Lucy Vickery

Spectator competition winners: macaronic poetry

The latest challenge was to compose up to 16 lines of macaronic verse. A dictionary of poetic terms will tell you that macaronic is a verse form popularised by Teofilo Folengo, a Mantuan monk, which uses a mixture of languages, normally with a comic or satirical intent. I prefer E.O. Parrott’s elegant definition: ‘a school of poetry which originated in the polyglot eating houses of Trieste’. French was the most popular second language; Latin and German followed closely behind. Polish, Greek, Russian and Swahili also made fleeting appearances (hallelujah for Google Translate). It was a smallish field but there was much to admire. Frederick Robinson, Jerome Betts, Frank Upton, Frank McDonald and Bill Greenwell all deserve a round of applause and Alan Millard bags the extra fiver. His fellow winners are rewarded with £25 apiece

Alan Millard My dearest, dolce, darling one, Do not be lacrimoso, My song, con brio, like the sun, I sing affettuoso. Pesante though your heart might be I beg, semplice, hark to me And, molto presto, you shall see I love you amoroso.

With ravvivando pace, my heart Is beating furioso, With slancio I sing my part, To please I’m risoluto, Maestoso is my serenade, Alone and, a cappella, played, Such love, morendo, must not fade But grow accelerando!

Penelope Mackie What’s the cereal that ticks All the boxes? Weetabix! Any breakfaster who’s picky Palmam donat Weetae bici. Cornflakes, porridge: who would eat ’em Ante dulcem bicem Weetam? Every golden wholegrain brick is Mihi gratum Weetae bicis.

Wholesome, tasty: multiplices Weetae sunt virtute bices — Vere carmen est cantandum Weetas bices ad probandum! Mornings are a joy for us Fructis Weetis bicibus; Thank you, deus benefice, Pro hac bona Weeta bice!

Basil Ransome-Davies Internet dating? Pensez twice. One faux pas, you’re in the scheiss. Mondo Cyber’s beaucoup dodgy. Prenez vos précautions oggi.

Tell a freund the rendezvous. Portez ein alarm mit you. Fuyez hombres whose fantasia Is taking off your unterwäsche.

Dites au James Bond wannabe Poseurs fill you with ennui. Frappe sur his repulsive hooter Le con who takes you for a puta.

You dites nein you no say oui. You trop gut for n’importe qui. Be the trou in quelque Polo. Dormez immer solo, solo.

Martin Parker I’m off en vacance to Biarritz once mon maillot de bain really fits. So, wrinkled and sagly, me voici at Ragley attempting to trim a few bits in the hopes of improving l’image d’une flabby old bird de mon âge. Et après, have no doubt, I shall put it about dans les bars, la piscine et la plage; where hourly, I hope, en plein air comme une horizontale I will faire l’amour with each man from Calais to Cannes n’importe who, n’importe how, n’importe where. So, adieu à ma vie virginale. Its loss me sera bien égale. If le Coq Sportif peut, then it’s ‘Allez les Bleus!’ Grace à Dieu for l’Entente Cordiale!

Alanna Blake Arriverderci neiges d’antan, Kwaheri Auld Lang Syne! Here’s Guid New Annus en avant, Hola! Bring on glühwein.

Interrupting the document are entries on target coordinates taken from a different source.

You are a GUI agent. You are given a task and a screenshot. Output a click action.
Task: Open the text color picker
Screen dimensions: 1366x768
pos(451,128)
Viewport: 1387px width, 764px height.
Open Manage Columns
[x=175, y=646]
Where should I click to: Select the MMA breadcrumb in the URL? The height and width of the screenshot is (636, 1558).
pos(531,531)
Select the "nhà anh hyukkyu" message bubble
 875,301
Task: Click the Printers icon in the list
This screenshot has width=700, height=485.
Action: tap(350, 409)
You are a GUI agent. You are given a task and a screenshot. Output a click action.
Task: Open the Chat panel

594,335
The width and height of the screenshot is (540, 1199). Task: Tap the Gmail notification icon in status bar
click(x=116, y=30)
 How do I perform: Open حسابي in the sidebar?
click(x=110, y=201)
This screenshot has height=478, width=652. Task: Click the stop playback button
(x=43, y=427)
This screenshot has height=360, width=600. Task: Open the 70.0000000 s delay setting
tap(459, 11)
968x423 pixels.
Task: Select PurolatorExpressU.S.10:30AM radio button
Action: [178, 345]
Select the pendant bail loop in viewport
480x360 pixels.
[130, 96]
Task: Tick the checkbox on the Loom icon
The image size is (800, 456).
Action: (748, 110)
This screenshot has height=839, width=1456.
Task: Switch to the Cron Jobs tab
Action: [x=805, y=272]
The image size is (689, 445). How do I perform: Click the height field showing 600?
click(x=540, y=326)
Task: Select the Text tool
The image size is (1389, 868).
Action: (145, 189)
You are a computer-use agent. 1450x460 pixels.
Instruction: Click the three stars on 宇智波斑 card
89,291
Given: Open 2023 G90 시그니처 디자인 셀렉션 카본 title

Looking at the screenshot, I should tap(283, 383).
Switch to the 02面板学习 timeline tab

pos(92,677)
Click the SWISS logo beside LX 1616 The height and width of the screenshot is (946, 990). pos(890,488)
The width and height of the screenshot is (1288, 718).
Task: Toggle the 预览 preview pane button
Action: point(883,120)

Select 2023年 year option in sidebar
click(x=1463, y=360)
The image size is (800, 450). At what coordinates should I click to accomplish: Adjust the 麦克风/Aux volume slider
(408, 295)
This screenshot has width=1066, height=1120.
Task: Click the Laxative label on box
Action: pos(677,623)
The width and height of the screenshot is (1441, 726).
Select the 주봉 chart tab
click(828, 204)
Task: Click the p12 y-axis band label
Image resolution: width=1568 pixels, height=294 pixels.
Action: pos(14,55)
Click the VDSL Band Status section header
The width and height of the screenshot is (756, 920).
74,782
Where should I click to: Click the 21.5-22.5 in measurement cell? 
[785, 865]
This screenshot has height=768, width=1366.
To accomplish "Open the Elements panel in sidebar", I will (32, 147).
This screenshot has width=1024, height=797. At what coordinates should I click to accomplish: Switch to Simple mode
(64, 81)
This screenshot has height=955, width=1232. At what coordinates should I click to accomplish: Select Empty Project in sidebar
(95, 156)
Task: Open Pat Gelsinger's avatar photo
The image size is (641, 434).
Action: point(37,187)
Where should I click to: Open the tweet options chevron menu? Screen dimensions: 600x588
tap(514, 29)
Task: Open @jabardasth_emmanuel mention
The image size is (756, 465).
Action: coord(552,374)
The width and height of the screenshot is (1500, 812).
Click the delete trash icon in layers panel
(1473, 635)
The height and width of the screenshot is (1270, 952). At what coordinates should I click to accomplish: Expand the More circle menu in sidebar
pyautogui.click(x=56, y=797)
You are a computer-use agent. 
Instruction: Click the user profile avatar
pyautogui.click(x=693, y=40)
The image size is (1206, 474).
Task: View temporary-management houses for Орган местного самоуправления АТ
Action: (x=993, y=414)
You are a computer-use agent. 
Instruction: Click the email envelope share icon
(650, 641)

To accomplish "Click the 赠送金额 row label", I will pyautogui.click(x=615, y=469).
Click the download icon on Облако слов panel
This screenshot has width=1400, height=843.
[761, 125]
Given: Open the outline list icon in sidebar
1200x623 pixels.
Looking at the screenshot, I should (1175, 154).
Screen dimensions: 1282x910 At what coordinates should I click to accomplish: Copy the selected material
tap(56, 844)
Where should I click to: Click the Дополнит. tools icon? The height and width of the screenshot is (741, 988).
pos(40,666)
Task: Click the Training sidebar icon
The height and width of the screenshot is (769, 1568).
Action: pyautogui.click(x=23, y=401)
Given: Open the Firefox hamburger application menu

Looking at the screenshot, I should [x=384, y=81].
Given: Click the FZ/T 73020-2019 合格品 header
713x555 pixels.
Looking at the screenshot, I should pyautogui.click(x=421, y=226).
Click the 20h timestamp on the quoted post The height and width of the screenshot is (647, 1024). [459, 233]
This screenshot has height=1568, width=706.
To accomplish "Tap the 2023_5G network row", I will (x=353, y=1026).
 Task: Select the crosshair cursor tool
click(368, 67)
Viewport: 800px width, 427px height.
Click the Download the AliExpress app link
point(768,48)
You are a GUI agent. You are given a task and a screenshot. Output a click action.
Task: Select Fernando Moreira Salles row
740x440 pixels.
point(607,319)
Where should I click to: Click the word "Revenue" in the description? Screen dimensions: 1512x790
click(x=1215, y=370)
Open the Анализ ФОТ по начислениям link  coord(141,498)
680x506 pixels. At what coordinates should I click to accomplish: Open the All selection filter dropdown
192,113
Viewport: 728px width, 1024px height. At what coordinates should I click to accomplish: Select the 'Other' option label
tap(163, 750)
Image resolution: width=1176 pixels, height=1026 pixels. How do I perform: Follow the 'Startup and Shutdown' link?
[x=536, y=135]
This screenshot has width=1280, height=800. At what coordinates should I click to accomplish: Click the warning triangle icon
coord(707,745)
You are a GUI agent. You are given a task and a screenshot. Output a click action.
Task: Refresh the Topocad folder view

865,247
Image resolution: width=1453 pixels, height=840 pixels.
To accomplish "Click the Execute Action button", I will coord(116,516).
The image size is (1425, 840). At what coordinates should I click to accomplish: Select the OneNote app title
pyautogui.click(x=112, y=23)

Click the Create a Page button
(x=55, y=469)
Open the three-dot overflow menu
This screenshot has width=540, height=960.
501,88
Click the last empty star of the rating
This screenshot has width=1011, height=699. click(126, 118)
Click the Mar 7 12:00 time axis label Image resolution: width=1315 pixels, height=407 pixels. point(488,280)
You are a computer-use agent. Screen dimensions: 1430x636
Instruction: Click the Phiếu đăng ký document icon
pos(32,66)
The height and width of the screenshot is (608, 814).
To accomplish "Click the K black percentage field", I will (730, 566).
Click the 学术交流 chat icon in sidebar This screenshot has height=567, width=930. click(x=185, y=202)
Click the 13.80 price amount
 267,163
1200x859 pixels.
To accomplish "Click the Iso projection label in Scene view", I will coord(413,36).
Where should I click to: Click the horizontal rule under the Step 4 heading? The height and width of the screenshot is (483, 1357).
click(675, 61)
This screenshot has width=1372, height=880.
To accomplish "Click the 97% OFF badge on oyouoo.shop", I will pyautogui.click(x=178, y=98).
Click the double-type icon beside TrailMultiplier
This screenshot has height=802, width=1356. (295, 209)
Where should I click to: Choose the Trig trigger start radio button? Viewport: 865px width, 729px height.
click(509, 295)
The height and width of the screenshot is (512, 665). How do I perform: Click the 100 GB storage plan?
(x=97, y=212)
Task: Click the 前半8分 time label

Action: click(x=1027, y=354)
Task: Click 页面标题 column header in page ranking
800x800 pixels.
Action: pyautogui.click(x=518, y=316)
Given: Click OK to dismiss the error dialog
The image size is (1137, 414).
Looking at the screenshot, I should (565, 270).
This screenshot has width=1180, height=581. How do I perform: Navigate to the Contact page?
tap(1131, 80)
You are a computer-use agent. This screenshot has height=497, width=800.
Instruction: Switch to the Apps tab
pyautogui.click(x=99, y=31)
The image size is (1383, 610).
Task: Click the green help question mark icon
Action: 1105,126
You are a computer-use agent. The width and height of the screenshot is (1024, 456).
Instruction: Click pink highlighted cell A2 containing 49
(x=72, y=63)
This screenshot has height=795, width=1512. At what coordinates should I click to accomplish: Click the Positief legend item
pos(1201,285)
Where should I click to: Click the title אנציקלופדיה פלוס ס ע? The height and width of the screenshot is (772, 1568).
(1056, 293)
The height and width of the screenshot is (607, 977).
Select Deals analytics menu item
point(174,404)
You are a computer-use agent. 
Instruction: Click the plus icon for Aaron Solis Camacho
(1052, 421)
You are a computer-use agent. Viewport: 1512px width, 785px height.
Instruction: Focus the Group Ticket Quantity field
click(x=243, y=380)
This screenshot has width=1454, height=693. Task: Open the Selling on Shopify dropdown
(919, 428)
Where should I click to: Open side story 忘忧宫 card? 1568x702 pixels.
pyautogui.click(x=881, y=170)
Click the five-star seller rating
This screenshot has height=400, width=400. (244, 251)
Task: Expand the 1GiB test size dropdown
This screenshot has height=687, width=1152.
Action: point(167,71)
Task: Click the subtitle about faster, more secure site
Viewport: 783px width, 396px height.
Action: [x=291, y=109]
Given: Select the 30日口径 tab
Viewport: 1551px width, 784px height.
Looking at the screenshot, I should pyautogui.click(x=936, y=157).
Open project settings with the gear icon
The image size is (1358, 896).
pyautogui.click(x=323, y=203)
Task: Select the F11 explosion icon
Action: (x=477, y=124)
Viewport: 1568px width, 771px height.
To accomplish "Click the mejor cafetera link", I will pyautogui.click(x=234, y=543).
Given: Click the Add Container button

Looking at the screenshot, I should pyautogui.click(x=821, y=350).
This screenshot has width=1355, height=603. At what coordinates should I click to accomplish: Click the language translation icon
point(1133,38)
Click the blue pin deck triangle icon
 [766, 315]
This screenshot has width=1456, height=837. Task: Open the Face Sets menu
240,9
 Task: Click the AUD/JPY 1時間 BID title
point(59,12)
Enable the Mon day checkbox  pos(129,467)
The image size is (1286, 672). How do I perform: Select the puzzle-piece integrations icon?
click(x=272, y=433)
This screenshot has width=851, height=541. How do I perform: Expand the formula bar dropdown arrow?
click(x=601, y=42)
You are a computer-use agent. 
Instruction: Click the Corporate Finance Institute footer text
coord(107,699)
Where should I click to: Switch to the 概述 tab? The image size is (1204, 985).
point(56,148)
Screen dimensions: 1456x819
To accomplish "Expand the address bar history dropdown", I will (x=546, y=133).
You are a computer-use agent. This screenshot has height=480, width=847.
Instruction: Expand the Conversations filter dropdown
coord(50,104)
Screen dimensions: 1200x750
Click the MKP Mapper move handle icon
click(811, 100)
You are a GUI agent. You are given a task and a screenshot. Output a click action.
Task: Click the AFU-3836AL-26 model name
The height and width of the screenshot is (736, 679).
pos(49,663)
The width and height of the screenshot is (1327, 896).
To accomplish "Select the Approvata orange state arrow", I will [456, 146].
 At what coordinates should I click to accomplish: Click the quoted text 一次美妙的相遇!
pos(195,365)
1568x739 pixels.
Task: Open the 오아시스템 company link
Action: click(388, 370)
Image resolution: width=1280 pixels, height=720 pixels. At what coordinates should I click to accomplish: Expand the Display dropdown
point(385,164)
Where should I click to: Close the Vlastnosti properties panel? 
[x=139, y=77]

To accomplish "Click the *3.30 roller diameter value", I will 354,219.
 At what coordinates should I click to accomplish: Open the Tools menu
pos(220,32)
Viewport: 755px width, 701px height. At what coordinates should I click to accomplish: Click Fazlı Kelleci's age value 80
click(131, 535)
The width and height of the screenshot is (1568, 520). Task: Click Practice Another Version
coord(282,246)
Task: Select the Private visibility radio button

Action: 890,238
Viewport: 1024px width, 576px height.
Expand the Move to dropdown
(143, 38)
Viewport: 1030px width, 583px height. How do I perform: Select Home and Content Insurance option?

Mon dieu! El Niño’s on the way With maji mingi flood, Echt Stürm und Drang greet this année Con stradas deep in mud.

Achtung! The cochons’ flights begin, La luna’s turning blue. Cojones! Zuppa’s what we’re in And dies irae too.

W.J. Webster Senex erat plus riche que beau Qui wooed une fille bellissima: Con fur above e furbelow He plied la poverissima.

‘Eheu!’ she sighed. ‘Hélas, alack! One dies may un vrai prince come Qui peut me save from hoc sad sac, Then baise me till mes lèvres sont numb!’

Poi da un’ altra stanza came Un cri étrange: ‘Possum! Vengo! Je crois already que je t’aime — I’ll make le bouffon stop then go!’

Tout fait accompli, dixit sic: ‘Non sono prince, ni riche, ni beau, Mais, comme tu vois, un total freak. La vie peut être une chienne…, I know.’